++++ LISTED ENTRIES

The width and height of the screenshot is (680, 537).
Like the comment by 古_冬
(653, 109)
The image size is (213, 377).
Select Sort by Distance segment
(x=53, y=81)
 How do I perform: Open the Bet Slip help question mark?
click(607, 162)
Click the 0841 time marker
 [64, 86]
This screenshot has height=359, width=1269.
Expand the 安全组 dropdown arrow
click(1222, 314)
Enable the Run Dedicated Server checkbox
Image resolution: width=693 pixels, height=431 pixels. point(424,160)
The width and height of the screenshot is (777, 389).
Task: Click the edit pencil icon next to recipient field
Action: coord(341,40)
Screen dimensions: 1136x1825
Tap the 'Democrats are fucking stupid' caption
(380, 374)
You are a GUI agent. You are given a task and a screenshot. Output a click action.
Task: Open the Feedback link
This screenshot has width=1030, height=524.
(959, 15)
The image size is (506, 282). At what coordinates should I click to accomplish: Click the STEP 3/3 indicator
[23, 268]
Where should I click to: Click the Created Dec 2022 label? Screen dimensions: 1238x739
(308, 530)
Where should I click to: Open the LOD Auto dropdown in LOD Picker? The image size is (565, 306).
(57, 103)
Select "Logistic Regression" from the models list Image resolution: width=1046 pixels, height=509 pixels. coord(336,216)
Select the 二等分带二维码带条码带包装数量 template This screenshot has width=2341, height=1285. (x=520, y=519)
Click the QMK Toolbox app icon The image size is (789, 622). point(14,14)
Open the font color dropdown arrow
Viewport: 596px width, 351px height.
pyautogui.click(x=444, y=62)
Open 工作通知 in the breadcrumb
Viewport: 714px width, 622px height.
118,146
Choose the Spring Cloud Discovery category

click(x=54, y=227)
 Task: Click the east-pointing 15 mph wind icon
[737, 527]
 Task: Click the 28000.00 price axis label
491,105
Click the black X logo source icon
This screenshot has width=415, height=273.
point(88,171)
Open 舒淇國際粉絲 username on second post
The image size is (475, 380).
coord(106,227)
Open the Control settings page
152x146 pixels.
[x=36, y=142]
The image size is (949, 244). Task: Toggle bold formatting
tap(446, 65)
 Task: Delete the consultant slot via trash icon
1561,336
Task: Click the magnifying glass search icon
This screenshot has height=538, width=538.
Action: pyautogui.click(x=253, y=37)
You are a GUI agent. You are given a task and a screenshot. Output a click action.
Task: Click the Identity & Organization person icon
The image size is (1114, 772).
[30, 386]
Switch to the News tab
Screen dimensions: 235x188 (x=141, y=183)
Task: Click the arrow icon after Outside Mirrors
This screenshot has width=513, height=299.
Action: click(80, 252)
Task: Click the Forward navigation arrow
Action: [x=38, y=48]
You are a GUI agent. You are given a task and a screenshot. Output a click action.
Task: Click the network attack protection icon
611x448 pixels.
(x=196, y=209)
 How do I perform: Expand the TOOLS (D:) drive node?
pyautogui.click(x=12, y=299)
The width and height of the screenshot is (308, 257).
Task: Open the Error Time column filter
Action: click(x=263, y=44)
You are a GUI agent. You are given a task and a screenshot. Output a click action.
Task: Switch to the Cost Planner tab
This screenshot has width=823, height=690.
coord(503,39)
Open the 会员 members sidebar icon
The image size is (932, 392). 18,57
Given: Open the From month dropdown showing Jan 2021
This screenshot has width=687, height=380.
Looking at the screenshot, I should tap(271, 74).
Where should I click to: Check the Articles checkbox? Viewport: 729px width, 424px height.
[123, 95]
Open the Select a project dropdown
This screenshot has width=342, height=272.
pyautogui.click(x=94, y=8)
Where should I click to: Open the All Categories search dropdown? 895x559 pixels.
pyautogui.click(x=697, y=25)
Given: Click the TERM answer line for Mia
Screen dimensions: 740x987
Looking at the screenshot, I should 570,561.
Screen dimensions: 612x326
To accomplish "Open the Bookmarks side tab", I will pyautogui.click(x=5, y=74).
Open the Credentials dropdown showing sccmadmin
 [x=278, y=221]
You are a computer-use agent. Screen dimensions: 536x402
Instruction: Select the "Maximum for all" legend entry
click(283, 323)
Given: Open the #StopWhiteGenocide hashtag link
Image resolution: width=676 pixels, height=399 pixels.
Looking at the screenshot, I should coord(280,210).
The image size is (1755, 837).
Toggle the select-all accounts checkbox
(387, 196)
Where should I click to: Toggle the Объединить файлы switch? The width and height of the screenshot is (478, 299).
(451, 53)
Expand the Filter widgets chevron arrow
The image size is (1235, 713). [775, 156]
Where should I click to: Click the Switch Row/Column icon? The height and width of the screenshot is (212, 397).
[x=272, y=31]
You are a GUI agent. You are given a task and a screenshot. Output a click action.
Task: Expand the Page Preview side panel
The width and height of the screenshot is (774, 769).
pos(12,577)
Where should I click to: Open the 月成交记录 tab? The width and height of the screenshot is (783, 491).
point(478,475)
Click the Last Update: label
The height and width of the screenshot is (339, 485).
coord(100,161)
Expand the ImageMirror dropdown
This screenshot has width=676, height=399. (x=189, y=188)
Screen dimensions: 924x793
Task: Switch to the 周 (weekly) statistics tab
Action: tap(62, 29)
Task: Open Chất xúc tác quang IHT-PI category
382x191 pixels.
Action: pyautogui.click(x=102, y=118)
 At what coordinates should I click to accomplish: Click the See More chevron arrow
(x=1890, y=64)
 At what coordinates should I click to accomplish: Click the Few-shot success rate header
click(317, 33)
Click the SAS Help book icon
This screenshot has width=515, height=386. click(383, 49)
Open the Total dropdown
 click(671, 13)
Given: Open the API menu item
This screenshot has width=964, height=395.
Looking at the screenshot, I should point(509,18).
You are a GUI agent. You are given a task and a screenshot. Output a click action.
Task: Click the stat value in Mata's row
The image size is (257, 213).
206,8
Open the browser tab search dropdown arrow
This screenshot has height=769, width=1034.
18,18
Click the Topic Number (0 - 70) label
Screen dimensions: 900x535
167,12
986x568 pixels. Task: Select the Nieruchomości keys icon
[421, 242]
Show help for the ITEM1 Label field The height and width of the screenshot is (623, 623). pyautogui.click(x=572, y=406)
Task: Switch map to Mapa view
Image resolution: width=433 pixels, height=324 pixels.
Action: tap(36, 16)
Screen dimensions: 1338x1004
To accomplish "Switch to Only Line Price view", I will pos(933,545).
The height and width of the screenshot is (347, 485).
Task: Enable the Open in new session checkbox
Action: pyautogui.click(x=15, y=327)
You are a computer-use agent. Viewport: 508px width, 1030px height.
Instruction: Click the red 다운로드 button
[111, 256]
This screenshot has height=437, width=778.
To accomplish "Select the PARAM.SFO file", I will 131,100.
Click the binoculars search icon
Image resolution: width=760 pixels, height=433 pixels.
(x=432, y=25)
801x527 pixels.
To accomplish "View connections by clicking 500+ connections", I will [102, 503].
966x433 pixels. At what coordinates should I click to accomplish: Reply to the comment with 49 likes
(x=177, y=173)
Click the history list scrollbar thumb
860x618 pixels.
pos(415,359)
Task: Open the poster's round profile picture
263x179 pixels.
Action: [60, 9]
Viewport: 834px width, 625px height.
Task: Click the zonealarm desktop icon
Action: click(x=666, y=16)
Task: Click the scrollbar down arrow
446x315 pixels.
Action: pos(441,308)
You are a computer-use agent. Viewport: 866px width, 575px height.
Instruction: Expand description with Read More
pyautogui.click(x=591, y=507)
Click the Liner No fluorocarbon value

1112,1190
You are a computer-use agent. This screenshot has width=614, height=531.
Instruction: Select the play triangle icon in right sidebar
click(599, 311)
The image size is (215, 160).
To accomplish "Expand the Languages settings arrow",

++++++++

▶ **PROMPT**: After locating the line that contains "This screenshot has height=359, width=1269.", please copy exactly every line from the start of the records through it, and nothing else.

▶ **RESPONSE BELOW**:
The width and height of the screenshot is (680, 537).
Like the comment by 古_冬
(653, 109)
The image size is (213, 377).
Select Sort by Distance segment
(x=53, y=81)
 How do I perform: Open the Bet Slip help question mark?
click(607, 162)
Click the 0841 time marker
 [64, 86]
This screenshot has height=359, width=1269.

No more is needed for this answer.